_What to do_
Determine how many lines of the entries that follow contain "currency", and respond with that number alone.

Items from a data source
☆ ☆ ☆ ☆ ☆

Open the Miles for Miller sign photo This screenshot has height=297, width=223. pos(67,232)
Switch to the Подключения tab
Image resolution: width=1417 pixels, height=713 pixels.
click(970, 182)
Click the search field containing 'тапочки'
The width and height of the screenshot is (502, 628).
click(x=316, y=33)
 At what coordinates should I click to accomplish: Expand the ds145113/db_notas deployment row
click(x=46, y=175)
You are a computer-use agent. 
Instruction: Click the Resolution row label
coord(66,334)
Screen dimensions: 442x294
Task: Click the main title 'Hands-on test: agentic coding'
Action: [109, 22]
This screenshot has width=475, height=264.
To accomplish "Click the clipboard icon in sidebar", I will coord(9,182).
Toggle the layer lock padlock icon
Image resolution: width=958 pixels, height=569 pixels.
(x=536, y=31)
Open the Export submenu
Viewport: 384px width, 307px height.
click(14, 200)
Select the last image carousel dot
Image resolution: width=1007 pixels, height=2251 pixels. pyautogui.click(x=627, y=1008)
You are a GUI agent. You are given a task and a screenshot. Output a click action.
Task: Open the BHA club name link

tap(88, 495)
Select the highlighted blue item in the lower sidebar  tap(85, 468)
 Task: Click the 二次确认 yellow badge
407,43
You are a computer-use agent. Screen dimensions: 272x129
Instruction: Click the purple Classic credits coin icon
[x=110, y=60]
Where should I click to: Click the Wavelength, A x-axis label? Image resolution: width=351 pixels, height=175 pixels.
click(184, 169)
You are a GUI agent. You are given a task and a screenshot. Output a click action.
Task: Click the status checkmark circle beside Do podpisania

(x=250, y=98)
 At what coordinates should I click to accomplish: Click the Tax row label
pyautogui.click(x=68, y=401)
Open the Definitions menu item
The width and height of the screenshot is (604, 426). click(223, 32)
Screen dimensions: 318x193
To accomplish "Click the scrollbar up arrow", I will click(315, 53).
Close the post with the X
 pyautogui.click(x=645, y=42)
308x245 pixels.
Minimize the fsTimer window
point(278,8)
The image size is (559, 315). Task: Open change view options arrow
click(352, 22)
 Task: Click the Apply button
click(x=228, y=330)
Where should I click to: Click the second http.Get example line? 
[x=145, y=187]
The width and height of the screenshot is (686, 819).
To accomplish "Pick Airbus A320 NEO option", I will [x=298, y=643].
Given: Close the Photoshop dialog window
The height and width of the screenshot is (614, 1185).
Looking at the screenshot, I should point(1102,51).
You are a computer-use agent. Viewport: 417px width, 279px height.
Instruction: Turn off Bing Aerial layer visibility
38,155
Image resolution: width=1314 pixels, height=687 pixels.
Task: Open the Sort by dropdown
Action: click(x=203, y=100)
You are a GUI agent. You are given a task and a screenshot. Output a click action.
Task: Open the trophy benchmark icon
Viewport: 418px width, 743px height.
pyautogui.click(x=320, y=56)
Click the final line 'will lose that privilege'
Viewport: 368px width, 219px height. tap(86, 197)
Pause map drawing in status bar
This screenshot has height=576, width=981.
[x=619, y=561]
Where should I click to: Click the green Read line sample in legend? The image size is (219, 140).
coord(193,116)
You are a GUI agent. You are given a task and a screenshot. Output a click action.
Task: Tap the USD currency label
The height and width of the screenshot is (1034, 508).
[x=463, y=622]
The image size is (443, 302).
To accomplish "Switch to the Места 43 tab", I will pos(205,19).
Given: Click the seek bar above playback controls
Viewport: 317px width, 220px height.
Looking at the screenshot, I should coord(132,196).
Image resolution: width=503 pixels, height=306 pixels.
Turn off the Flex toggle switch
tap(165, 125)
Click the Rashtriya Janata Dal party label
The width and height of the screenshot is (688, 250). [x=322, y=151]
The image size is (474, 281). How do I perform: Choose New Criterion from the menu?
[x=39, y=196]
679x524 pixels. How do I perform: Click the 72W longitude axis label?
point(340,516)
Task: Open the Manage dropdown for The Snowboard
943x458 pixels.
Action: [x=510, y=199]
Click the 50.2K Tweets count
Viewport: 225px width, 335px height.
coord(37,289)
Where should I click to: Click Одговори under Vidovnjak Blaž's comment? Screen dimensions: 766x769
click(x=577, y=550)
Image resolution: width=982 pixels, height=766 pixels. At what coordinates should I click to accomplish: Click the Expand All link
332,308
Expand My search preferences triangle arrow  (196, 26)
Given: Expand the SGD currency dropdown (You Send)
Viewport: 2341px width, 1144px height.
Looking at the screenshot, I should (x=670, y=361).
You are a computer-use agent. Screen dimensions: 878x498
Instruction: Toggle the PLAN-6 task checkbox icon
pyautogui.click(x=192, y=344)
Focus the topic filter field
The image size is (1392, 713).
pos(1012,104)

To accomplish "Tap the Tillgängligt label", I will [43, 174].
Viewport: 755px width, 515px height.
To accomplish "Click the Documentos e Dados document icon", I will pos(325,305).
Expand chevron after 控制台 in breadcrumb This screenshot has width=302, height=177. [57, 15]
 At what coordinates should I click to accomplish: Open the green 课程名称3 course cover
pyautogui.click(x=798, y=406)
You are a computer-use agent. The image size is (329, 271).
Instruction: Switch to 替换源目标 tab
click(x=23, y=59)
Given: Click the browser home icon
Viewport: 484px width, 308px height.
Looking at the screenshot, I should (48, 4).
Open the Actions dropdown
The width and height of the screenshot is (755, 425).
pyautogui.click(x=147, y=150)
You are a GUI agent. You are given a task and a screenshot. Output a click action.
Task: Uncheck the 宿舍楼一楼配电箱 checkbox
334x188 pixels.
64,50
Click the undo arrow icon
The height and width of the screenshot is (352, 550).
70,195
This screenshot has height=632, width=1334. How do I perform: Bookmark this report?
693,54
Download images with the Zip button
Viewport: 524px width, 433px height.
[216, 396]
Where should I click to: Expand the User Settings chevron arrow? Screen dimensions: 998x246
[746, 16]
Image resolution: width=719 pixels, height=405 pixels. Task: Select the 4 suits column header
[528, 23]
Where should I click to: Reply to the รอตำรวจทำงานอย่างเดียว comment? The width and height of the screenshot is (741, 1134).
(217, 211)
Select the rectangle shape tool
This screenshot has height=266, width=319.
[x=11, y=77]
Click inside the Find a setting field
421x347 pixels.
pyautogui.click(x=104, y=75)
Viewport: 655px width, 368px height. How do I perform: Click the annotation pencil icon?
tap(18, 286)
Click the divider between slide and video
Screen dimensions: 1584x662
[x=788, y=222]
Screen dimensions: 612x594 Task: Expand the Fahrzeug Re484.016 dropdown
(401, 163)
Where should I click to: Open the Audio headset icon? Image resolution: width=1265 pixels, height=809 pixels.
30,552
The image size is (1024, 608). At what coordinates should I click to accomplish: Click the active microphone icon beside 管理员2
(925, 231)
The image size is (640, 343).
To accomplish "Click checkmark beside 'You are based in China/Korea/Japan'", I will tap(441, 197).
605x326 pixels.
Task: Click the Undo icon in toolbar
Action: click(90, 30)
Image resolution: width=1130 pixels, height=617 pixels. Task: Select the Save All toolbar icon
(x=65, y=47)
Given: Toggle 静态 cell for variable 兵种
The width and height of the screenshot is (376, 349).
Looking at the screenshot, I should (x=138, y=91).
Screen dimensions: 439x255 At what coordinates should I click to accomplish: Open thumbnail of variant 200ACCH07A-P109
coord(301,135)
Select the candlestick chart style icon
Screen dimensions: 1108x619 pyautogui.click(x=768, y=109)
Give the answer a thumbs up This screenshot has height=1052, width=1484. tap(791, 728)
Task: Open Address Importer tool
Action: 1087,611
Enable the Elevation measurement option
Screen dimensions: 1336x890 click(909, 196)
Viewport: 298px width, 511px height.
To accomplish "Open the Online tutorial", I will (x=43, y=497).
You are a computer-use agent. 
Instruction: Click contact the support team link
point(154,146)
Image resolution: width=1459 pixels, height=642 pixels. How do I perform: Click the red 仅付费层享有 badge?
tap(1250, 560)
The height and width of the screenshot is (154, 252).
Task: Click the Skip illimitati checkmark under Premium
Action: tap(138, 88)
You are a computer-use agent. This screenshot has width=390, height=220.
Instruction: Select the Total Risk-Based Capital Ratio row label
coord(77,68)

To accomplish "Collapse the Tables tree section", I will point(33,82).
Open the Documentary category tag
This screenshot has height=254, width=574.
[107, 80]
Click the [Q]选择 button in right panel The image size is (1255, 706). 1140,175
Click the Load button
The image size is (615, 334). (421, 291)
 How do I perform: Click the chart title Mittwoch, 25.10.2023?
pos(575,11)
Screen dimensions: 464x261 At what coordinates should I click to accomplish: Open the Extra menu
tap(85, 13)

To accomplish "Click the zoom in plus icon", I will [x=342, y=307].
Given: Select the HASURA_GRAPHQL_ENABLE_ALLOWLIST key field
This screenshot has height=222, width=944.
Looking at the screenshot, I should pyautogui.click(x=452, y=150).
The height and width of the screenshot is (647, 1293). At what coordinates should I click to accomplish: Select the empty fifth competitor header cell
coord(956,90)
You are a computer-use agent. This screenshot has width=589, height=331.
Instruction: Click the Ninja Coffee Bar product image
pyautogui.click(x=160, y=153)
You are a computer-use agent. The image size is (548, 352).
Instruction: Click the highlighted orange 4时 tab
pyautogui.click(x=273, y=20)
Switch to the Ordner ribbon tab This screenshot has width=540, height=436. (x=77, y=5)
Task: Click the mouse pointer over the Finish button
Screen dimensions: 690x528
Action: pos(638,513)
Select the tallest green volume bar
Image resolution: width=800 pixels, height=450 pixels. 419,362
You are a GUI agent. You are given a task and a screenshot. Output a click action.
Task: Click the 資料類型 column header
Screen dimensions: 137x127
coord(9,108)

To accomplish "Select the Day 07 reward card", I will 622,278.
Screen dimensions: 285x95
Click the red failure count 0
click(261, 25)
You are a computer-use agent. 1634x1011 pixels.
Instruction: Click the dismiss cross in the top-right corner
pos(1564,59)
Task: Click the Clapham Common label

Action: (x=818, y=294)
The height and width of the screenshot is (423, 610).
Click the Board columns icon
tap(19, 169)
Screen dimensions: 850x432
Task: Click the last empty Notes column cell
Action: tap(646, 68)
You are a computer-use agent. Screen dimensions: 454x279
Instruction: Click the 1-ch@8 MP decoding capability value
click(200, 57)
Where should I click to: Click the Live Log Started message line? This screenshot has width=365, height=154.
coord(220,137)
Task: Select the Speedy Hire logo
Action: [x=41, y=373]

☆ ☆ ☆ ☆ ☆

_Exercise output_
2